Look below for the line containing "The image size is (819, 514)."; from there, print each line exactly up to and including the line containing "Screen dimensions: 902x472", and stop.

________________________________________

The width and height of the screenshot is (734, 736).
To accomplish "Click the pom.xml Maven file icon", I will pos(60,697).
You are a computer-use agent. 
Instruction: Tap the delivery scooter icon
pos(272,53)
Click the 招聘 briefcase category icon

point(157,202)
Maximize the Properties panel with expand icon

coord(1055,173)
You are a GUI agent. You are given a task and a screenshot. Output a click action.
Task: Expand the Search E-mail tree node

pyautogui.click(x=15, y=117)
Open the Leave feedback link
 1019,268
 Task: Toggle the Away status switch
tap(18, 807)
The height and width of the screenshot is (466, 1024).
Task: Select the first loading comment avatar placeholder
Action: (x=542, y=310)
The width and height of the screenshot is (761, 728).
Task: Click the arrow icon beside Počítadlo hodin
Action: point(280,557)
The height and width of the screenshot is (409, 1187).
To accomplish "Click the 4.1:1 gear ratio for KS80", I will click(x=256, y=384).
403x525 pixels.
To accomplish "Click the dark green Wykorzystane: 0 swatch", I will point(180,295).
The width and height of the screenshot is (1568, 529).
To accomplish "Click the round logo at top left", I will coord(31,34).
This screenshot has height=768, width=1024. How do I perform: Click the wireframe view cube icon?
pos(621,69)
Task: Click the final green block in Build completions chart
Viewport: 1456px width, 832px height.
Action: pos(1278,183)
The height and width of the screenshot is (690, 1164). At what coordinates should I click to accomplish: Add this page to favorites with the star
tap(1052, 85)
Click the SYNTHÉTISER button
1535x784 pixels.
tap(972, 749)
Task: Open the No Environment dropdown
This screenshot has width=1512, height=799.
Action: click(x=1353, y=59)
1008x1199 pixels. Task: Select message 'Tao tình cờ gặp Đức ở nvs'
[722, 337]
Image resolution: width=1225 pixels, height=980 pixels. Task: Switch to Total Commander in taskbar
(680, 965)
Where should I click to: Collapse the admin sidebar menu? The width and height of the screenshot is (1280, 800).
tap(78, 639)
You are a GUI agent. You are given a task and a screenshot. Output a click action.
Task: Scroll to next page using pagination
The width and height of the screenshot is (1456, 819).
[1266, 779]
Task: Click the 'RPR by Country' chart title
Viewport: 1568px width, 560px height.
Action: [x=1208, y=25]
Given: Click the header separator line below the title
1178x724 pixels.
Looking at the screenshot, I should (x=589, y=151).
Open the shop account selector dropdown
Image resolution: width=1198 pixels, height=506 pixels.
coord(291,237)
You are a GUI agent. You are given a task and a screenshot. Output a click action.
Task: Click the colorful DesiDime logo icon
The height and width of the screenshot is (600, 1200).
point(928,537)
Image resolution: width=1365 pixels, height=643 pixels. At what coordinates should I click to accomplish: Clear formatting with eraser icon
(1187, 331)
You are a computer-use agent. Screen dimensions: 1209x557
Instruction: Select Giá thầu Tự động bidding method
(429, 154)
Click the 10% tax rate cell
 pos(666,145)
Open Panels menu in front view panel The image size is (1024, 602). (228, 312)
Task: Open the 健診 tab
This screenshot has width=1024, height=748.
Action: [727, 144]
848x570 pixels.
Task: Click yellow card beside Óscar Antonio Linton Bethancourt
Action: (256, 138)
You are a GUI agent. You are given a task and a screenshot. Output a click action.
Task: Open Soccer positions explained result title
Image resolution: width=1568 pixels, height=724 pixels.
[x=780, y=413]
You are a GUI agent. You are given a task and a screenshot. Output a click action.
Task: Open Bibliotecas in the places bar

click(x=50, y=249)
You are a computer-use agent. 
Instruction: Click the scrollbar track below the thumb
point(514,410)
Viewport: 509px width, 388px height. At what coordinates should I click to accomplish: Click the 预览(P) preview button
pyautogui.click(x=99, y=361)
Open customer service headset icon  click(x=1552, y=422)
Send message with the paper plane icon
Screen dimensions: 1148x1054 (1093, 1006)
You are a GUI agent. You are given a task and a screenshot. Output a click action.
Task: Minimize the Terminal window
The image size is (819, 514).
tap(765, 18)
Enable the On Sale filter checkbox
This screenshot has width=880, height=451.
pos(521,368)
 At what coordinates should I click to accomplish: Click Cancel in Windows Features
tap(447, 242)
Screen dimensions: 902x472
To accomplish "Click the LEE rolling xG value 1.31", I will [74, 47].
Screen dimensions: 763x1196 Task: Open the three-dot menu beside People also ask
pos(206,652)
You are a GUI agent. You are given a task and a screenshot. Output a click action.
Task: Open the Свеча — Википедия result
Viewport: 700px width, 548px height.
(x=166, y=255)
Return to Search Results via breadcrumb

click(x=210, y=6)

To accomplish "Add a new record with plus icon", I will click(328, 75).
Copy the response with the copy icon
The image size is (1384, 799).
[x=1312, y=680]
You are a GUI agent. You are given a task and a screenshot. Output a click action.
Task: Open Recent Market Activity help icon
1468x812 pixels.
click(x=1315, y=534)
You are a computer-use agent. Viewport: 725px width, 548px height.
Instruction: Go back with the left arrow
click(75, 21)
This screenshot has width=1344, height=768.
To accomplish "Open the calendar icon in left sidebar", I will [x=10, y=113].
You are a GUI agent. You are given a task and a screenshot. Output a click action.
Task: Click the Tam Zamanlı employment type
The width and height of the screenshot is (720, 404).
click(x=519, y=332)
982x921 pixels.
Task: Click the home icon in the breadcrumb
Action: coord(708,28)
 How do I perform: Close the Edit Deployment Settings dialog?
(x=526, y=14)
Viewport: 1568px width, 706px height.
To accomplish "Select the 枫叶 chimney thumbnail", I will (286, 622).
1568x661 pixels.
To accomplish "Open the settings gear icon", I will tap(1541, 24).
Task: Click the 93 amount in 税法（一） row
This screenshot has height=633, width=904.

________________________________________

RESPONSE BELOW:
The image size is (819, 514).
tap(765, 18)
Enable the On Sale filter checkbox
This screenshot has width=880, height=451.
pos(521,368)
 At what coordinates should I click to accomplish: Click Cancel in Windows Features
tap(447, 242)
Screen dimensions: 902x472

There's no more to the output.